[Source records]
*** Block opens ***
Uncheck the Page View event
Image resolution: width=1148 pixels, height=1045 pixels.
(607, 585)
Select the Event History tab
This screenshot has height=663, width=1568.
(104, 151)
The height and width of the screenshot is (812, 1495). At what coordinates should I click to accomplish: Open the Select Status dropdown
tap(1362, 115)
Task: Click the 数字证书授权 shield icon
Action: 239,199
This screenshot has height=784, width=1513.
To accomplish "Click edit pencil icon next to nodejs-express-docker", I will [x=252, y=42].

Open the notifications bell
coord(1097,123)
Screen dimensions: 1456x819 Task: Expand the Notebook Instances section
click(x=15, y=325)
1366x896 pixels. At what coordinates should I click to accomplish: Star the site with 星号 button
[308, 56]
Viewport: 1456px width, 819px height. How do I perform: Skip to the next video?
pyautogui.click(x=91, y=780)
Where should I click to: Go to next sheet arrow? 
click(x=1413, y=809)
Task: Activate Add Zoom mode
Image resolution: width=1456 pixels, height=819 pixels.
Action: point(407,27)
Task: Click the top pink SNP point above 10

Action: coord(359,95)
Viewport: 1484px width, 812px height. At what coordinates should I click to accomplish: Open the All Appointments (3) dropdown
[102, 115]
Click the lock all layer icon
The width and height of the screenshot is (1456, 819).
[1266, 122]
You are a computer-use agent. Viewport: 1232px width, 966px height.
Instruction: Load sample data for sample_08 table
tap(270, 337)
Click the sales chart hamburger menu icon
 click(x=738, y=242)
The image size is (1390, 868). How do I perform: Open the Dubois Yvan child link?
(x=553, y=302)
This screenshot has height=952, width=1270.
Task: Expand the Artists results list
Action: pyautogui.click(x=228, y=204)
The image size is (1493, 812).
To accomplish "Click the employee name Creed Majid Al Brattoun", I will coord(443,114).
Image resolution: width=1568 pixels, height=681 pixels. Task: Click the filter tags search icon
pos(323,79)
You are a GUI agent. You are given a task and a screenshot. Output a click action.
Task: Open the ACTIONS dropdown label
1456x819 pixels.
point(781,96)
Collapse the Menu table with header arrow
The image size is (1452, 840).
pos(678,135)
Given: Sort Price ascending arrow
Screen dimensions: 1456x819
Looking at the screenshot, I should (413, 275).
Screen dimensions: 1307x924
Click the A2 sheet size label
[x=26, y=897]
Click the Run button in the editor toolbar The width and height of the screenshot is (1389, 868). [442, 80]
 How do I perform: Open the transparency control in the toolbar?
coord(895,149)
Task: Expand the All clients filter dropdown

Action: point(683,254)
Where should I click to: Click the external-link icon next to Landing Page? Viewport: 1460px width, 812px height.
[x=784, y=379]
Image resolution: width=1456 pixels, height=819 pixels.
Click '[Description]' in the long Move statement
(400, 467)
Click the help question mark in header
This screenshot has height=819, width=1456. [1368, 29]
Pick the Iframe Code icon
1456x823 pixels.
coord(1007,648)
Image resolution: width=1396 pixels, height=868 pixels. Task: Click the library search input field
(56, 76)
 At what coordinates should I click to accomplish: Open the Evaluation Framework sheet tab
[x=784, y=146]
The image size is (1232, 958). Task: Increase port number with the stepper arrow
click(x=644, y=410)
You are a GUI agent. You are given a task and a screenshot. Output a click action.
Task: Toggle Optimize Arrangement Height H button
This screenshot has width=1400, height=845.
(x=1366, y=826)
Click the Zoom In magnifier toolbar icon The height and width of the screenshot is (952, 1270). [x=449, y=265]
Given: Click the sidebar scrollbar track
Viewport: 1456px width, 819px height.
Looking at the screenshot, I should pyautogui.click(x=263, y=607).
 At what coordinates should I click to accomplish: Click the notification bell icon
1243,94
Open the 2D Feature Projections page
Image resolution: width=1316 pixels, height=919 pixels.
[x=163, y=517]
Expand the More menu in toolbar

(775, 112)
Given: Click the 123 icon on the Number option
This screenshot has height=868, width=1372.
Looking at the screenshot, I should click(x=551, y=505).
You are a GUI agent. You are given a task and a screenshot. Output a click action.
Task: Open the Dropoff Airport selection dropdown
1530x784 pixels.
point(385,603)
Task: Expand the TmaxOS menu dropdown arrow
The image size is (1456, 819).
*** Block closes ***
### Exercise aim
The expected result is every record above, duplicated exactly.

### Solved problem
Uncheck the Page View event
Image resolution: width=1148 pixels, height=1045 pixels.
(607, 585)
Select the Event History tab
This screenshot has height=663, width=1568.
(104, 151)
The height and width of the screenshot is (812, 1495). At what coordinates should I click to accomplish: Open the Select Status dropdown
tap(1362, 115)
Task: Click the 数字证书授权 shield icon
Action: 239,199
This screenshot has height=784, width=1513.
To accomplish "Click edit pencil icon next to nodejs-express-docker", I will [x=252, y=42].

Open the notifications bell
coord(1097,123)
Screen dimensions: 1456x819 Task: Expand the Notebook Instances section
click(x=15, y=325)
1366x896 pixels. At what coordinates should I click to accomplish: Star the site with 星号 button
[308, 56]
Viewport: 1456px width, 819px height. How do I perform: Skip to the next video?
pyautogui.click(x=91, y=780)
Where should I click to: Go to next sheet arrow? 
click(x=1413, y=809)
Task: Activate Add Zoom mode
Image resolution: width=1456 pixels, height=819 pixels.
Action: point(407,27)
Task: Click the top pink SNP point above 10

Action: coord(359,95)
Viewport: 1484px width, 812px height. At what coordinates should I click to accomplish: Open the All Appointments (3) dropdown
[102, 115]
Click the lock all layer icon
The width and height of the screenshot is (1456, 819).
[1266, 122]
You are a computer-use agent. Viewport: 1232px width, 966px height.
Instruction: Load sample data for sample_08 table
tap(270, 337)
Click the sales chart hamburger menu icon
 click(x=738, y=242)
The image size is (1390, 868). How do I perform: Open the Dubois Yvan child link?
(x=553, y=302)
This screenshot has height=952, width=1270.
Task: Expand the Artists results list
Action: pyautogui.click(x=228, y=204)
The image size is (1493, 812).
To accomplish "Click the employee name Creed Majid Al Brattoun", I will coord(443,114).
Image resolution: width=1568 pixels, height=681 pixels. Task: Click the filter tags search icon
pos(323,79)
You are a GUI agent. You are given a task and a screenshot. Output a click action.
Task: Open the ACTIONS dropdown label
1456x819 pixels.
point(781,96)
Collapse the Menu table with header arrow
The image size is (1452, 840).
pos(678,135)
Given: Sort Price ascending arrow
Screen dimensions: 1456x819
Looking at the screenshot, I should (413, 275).
Screen dimensions: 1307x924
Click the A2 sheet size label
[x=26, y=897]
Click the Run button in the editor toolbar The width and height of the screenshot is (1389, 868). [442, 80]
 How do I perform: Open the transparency control in the toolbar?
coord(895,149)
Task: Expand the All clients filter dropdown

Action: point(683,254)
Where should I click to: Click the external-link icon next to Landing Page? Viewport: 1460px width, 812px height.
[x=784, y=379]
Image resolution: width=1456 pixels, height=819 pixels.
Click '[Description]' in the long Move statement
(400, 467)
Click the help question mark in header
This screenshot has height=819, width=1456. [1368, 29]
Pick the Iframe Code icon
1456x823 pixels.
coord(1007,648)
Image resolution: width=1396 pixels, height=868 pixels. Task: Click the library search input field
(56, 76)
 At what coordinates should I click to accomplish: Open the Evaluation Framework sheet tab
[x=784, y=146]
The image size is (1232, 958). Task: Increase port number with the stepper arrow
click(x=644, y=410)
You are a GUI agent. You are given a task and a screenshot. Output a click action.
Task: Toggle Optimize Arrangement Height H button
This screenshot has width=1400, height=845.
(x=1366, y=826)
Click the Zoom In magnifier toolbar icon The height and width of the screenshot is (952, 1270). [x=449, y=265]
Given: Click the sidebar scrollbar track
Viewport: 1456px width, 819px height.
Looking at the screenshot, I should pyautogui.click(x=263, y=607).
 At what coordinates should I click to accomplish: Click the notification bell icon
1243,94
Open the 2D Feature Projections page
Image resolution: width=1316 pixels, height=919 pixels.
[x=163, y=517]
Expand the More menu in toolbar

(775, 112)
Given: Click the 123 icon on the Number option
This screenshot has height=868, width=1372.
Looking at the screenshot, I should click(x=551, y=505).
You are a GUI agent. You are given a task and a screenshot. Output a click action.
Task: Open the Dropoff Airport selection dropdown
1530x784 pixels.
point(385,603)
Task: Expand the TmaxOS menu dropdown arrow
The image size is (1456, 819).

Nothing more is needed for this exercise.